The "Filetypes to Save" column lists seven different output file formats: four ASCII formats (FIN, EDF, DAT, and JJVV), one binary format (BUFR) and two images (profile and location plots identical to those in the Profile Editor interface). The two checkboxes in the bottom left corner of the window control automatic corrections applied by the autoQC algorithm. The "ID bottom strikes with NOAA ETOPO1 bathymetry data" checkbox determines if bathymetry data is used to automatically truncate profiles whose maximum depths are greater than the ETOPO1-indicated ocean depth at the profile location, and the "ID false starts due to VHF interference" checkbox controls whether gaps in data in the upper ocean are identified as signs of VHF interference causing false starts and used to vertically shift the profile. Finally, the spinbox in the bottom left is used to identify the center through which data is uploaded to the Global Telecommunications System (GTS), if applicable. This identification is a necessary field for the WMO-formatted BUFR message.

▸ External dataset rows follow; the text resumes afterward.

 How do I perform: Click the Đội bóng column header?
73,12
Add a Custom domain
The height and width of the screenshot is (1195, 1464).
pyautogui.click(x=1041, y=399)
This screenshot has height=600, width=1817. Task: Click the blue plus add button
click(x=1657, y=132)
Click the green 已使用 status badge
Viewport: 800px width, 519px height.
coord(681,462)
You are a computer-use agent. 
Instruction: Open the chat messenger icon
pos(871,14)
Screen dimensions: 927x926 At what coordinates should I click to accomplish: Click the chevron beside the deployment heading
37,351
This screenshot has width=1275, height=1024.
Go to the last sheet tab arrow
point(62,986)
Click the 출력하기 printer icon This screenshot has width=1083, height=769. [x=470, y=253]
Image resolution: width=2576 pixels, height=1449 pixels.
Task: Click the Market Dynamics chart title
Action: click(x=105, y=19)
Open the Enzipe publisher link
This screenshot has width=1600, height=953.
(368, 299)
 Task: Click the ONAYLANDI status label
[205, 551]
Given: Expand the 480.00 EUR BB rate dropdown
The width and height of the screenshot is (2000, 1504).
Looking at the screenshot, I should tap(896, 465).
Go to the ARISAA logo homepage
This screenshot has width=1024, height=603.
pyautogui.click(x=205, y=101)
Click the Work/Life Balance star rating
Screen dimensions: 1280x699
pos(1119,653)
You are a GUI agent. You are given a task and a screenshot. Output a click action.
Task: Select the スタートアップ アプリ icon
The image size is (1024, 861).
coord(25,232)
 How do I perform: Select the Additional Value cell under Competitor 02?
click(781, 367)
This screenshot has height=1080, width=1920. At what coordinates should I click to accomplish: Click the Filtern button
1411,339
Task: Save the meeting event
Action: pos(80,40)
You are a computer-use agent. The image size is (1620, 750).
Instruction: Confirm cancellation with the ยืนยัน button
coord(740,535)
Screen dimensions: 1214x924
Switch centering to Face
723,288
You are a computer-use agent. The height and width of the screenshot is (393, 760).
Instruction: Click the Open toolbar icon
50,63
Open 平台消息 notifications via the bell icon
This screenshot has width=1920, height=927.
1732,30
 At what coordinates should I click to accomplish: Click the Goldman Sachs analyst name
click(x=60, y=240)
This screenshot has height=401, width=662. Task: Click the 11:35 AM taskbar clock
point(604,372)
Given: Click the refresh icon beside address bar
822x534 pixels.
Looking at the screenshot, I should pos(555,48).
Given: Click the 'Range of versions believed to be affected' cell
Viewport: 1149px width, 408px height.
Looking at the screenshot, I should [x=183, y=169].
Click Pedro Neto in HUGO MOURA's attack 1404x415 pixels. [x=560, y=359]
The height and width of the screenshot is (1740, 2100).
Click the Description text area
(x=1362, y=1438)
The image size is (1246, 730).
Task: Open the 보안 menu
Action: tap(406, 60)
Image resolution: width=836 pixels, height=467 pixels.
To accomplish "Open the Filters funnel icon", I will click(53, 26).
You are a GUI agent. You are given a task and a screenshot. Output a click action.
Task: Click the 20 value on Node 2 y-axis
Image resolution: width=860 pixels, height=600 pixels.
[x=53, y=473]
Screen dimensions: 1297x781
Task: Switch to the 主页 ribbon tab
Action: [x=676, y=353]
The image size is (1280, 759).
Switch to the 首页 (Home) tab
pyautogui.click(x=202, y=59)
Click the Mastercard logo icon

The rightmost column of settings includes three spinboxes that control thresholds used by the autoQC algorithm. The minimum profile resolution is the resolution (in meters) at which points are downsampled following smoothing and despiking. The smoothing window is the length (in meters) of the running smooth filter used to remove high frequency variability before downsampling. Finally, the despiking coefficient adjusts how sensitive the autoQC algorithm is for removing spikes (a higher coefficient results in the inclusion of more data and a lower coefficient results in the exclusion of more data). The mathematical definition of this coefficient and its role in the autoQC algorithm are more clearly defined in the user manual.